Andrographolide Reduces Neuroinflammation and Oxidative Stress in Aged Octodon degus

Alzheimer’s disease (AD) is a devastating neurodegenerative disorder in which superior brain functions, such as memory and cognition, are impaired. Currently, no effective treatment is available for AD. Although andrographolide (ANDRO), a compound extracted from the herb Andrographis paniculata, has shown interesting effects in models of several diseases, including AD, its effects on other molecular changes observed in AD, such as neuroinflammation and oxidative stress, have not yet been studied. To evaluate the impact of ANDRO-based intervention on the levels of amyloid-β (Aβ) and neuroinflammatory and oxidative stress markers in the brains of aged Octodon degus, a Chilean rodent, fifty-six-month-old O. degus were treated intraperitoneally with 2 or 4 mg/kg ANDRO. Vehicle-injected and 12-month-old O. degus were used as positive controls. Then, the protein levels of selected markers were assessed via immunohistochemistry and immunoblotting.
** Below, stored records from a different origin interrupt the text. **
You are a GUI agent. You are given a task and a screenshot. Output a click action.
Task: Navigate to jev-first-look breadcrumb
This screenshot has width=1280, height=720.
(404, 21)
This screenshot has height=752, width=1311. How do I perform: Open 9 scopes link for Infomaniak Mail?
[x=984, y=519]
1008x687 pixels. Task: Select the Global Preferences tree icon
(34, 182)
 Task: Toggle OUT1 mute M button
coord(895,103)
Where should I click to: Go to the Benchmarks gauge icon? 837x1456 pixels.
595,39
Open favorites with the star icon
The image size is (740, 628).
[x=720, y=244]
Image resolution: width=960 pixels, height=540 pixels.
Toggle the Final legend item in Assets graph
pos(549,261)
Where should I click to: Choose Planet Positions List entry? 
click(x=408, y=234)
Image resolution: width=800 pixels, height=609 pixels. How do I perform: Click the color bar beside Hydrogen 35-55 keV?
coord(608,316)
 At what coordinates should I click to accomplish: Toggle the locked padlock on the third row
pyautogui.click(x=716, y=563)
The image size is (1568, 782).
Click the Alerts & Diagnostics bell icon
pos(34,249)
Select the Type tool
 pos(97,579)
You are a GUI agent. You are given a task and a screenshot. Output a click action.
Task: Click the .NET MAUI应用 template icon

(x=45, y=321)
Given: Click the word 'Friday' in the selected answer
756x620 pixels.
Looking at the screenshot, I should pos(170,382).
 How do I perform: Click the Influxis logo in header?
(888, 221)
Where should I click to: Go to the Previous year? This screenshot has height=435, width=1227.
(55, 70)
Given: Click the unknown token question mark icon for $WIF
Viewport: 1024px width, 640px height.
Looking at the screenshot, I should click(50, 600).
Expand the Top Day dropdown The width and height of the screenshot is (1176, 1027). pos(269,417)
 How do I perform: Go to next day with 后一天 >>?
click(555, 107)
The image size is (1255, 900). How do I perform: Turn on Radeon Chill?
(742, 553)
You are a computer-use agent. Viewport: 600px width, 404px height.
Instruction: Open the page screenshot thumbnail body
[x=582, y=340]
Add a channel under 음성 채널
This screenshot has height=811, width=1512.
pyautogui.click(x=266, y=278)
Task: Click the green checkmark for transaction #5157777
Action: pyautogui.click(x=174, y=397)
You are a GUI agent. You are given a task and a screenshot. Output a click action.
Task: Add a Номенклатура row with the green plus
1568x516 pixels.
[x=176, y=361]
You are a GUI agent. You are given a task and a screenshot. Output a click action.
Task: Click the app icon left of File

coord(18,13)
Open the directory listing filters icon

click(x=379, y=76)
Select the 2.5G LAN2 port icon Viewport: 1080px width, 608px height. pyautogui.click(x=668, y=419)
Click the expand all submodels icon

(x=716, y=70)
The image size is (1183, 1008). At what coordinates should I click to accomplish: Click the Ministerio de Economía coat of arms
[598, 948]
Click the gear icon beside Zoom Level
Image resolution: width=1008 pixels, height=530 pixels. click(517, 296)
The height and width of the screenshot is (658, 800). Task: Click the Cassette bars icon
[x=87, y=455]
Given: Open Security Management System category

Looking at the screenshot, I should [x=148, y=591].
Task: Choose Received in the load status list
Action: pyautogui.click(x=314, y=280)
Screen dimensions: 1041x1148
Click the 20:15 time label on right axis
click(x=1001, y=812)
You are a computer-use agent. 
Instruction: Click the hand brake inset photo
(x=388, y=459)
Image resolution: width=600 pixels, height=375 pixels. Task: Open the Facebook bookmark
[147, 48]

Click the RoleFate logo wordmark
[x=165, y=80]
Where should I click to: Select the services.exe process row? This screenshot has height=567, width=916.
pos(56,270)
ANDRO significantly reduced the total Aβ burden as well as astrogliosis and interleukin-6 levels. Moreover, ANDRO significantly reduced the levels of 4-hydroxynonenal and N-tyrosine adducts, suggesting a relevant reduction in oxidative stress within aged O. degus brain. Considering that O. degus has been proposed as a potential “natural” model for sporadic AD due to the development of neuropathological markers that resemble this pathology, our results suggest that ANDRO should be further studied to establish its potential as a therapeutic drug for AD.